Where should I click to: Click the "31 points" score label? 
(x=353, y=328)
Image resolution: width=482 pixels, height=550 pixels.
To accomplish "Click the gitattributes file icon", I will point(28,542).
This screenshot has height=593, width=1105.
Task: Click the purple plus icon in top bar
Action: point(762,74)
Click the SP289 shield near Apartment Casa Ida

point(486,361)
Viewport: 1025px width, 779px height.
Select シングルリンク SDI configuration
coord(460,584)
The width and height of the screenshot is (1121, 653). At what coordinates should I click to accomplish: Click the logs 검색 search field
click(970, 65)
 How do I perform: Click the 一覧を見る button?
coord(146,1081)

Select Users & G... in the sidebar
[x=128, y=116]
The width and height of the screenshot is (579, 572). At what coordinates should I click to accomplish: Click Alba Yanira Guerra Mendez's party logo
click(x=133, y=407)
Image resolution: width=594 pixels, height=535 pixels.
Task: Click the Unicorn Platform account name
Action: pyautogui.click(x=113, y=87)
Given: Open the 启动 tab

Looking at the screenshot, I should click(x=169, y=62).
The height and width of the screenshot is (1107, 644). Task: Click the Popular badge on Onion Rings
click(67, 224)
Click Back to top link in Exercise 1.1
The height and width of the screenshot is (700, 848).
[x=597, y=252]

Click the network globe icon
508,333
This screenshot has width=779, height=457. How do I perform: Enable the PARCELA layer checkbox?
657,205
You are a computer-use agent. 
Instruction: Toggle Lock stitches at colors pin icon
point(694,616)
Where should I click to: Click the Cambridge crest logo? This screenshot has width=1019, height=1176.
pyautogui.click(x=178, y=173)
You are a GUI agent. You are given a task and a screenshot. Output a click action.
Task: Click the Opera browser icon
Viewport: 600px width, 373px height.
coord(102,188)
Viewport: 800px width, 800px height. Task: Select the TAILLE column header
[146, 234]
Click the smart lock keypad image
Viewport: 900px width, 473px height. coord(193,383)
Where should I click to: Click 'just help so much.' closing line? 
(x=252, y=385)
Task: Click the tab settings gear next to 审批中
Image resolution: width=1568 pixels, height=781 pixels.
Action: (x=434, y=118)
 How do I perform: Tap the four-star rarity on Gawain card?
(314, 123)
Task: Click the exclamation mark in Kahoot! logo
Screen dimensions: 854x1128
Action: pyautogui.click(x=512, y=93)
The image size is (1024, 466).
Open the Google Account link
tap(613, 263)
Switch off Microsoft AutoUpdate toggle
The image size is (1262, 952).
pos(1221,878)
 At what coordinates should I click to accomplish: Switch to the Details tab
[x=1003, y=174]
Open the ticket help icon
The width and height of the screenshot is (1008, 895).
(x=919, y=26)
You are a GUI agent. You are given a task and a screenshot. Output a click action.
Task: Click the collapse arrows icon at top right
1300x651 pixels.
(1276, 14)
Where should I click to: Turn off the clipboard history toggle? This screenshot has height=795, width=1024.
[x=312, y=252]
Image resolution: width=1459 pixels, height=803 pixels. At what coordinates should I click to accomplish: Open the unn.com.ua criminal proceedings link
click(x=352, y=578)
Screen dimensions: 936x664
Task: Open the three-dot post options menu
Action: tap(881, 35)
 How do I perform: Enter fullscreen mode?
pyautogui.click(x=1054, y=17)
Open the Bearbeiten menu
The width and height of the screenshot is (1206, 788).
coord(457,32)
---+---
Repeat exactly the lines above from the one with "Click the network globe icon" up to and including the one with "Task: Click the tab settings gear next to 审批中". No other line belongs in the reply.

Click the network globe icon
508,333
This screenshot has width=779, height=457. How do I perform: Enable the PARCELA layer checkbox?
657,205
You are a computer-use agent. 
Instruction: Toggle Lock stitches at colors pin icon
point(694,616)
Where should I click to: Click the Cambridge crest logo? This screenshot has width=1019, height=1176.
pyautogui.click(x=178, y=173)
You are a GUI agent. You are given a task and a screenshot. Output a click action.
Task: Click the Opera browser icon
Viewport: 600px width, 373px height.
coord(102,188)
Viewport: 800px width, 800px height. Task: Select the TAILLE column header
[146, 234]
Click the smart lock keypad image
Viewport: 900px width, 473px height. coord(193,383)
Where should I click to: Click 'just help so much.' closing line? 
(x=252, y=385)
Task: Click the tab settings gear next to 审批中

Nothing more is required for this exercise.